Men’s mental health in sports – The Preface
By: Matt Lood
Fall sports season is officially over at IU South Bend, and with winter sports getting into full swing, it is important to remember that our athletes are people too. The month of November is Men’s Health Awareness Month, which is a reminder to prioritize both physical and mental health. It’s also important for men to realize how their physical health and mental health may be intertwined.
The stigma surrounding mental health in sports is not something that should be taken lightly. Stereotypes about what an athlete should and should not be lead to athletes refusing help, or in some cases, prevents them from even acknowledging the problem. In men’s sports, athletes are often spoken down upon or considered weak for talking about vulnerabilities and struggles, whether due to the masculine nature of their sports or the competitiveness associated with them.
A survey by the National Collegiate Athletic Association found that less than half of student athletes – men and women – strongly agreed with the statement that they would feel comfortable seeking support from a mental health professional on campus, with only 46 percent of men strongly agreeing.
The stresses that athletes face when struggling with their mental health can lead to both poor performance on the field and in the classroom. Senior baseball player Jackson Krueger shared his own experience with mental health, recalling a 2021 game in Kokomo.
“Going into the game I had been dealing with personal stuff. When my name was finally called to go in and pitch, I didn’t perform to the best of my abilities,” he said. “Looking back on it, I think a lot of it can be attributed to poor mental health. Since that outing, I’ve really made it a focus to try and help my teammates not have to be in that situation by reaching out to them and letting them know that I am here to help however I can.”
Mental health problems can also cause physical symptoms like a racing heart rate, shaking hands, trouble breathing, slow movements and fatigue, and can affect appetite and sleep – all of which can be disturbing and significantly affect an athlete’s performance in their sport and life.

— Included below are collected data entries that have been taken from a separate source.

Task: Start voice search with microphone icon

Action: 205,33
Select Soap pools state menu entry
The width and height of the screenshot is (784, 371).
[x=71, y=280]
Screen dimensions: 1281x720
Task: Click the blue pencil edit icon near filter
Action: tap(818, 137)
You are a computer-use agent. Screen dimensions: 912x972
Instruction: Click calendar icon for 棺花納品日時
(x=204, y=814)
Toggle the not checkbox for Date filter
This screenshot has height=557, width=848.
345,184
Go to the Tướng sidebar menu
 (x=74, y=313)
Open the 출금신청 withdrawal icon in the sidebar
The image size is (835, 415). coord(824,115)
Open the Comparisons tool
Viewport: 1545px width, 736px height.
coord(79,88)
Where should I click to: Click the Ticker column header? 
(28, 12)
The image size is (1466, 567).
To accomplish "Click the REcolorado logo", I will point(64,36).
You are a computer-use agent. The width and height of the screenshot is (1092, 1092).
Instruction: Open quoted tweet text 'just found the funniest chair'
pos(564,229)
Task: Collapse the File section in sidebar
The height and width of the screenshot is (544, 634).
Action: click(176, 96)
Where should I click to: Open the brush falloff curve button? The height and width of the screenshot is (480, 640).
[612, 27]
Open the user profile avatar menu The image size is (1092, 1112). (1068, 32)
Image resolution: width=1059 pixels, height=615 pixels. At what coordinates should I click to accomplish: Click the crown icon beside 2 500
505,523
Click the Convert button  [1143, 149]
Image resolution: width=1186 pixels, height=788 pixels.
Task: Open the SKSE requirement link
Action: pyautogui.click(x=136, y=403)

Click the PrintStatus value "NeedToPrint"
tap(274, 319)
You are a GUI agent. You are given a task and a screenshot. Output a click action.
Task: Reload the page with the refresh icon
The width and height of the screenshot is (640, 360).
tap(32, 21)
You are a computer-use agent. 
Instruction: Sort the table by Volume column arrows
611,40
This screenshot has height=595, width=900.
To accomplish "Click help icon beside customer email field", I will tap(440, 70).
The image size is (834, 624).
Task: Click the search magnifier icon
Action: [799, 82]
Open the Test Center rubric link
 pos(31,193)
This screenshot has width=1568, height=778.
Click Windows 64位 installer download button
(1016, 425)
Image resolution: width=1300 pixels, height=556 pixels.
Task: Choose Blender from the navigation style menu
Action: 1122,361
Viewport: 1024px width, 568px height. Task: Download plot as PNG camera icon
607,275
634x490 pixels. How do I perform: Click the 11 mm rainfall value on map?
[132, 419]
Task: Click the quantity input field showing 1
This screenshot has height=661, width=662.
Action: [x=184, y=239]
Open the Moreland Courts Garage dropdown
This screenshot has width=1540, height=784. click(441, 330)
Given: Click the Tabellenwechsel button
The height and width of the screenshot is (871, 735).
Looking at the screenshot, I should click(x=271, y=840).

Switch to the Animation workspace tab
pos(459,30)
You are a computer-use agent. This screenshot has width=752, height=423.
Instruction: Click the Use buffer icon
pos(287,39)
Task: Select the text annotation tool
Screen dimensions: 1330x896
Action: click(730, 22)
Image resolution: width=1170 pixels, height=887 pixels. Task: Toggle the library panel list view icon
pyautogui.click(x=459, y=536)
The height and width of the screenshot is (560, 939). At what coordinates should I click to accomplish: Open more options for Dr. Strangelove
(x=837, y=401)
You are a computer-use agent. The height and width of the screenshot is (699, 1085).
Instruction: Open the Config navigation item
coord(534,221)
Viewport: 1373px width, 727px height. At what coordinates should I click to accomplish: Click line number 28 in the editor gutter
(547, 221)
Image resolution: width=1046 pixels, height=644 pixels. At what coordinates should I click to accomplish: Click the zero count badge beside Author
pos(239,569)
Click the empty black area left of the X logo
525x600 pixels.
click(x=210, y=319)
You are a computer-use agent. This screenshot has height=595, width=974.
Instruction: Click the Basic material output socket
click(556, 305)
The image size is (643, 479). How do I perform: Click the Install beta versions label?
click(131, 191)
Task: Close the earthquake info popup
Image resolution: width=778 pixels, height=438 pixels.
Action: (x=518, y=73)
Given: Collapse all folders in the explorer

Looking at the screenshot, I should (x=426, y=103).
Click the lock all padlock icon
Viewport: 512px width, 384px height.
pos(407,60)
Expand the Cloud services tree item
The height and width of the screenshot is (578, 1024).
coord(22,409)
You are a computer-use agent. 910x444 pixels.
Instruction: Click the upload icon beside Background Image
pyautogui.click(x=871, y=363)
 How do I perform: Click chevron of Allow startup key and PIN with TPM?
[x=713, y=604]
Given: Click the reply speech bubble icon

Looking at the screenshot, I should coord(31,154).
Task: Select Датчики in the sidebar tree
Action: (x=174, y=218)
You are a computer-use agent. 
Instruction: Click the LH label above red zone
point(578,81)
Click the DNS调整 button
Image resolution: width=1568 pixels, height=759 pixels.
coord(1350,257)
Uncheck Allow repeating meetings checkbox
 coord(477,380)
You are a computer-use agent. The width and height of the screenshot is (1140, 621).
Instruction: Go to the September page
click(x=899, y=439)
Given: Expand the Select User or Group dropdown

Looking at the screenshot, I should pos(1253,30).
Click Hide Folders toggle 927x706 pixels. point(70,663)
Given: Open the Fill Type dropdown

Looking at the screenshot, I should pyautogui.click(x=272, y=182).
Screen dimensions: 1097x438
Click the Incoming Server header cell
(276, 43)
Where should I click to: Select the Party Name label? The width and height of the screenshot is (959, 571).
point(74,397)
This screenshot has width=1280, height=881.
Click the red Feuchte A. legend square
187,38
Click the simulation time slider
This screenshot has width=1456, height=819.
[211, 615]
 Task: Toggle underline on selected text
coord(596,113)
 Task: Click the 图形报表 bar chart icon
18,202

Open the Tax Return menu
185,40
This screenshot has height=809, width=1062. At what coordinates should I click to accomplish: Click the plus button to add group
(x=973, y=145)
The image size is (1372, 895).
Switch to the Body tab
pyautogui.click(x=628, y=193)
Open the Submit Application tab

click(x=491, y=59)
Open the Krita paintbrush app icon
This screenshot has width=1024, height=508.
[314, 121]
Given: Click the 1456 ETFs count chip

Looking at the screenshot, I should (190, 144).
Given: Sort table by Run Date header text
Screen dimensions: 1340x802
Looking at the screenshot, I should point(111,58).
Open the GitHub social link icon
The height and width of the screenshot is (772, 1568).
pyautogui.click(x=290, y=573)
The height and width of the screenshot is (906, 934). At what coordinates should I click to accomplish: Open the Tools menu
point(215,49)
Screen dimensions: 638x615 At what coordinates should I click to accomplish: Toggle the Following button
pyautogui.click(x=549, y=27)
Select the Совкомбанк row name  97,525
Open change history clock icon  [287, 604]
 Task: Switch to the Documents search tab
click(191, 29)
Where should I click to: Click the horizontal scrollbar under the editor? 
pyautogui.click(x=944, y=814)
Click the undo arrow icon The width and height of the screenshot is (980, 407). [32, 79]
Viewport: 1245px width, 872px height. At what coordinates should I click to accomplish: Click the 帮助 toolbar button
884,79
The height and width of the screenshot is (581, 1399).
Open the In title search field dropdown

“Mental health in sports is something that needs to be at the forefront of conversation,” Krueger said. “If it’s not addressed in the near future, it’s only going to become more and more common.”
All IU campuses have access to the TimelyCare app through OneIU and through links on Canvas. TimelyCare is a 24/7 virtual care site that allows you to connect in real time with another human being to speak about what’s going on in life. This is a fantastic tool for athletes.
As many are aware, the schedule of a student athlete can be quite hectic. From running from practices to class, and everything in between, the stress of student athletes is not something that can be pushed under the rug. IU South Bend puts an emphasis on its athletes to take care of themselves both on and off the field.
If you or anyone you know is struggling with mental health, IU South Bend’s Student Counseling Center can be reached at +1(574)-520-4125.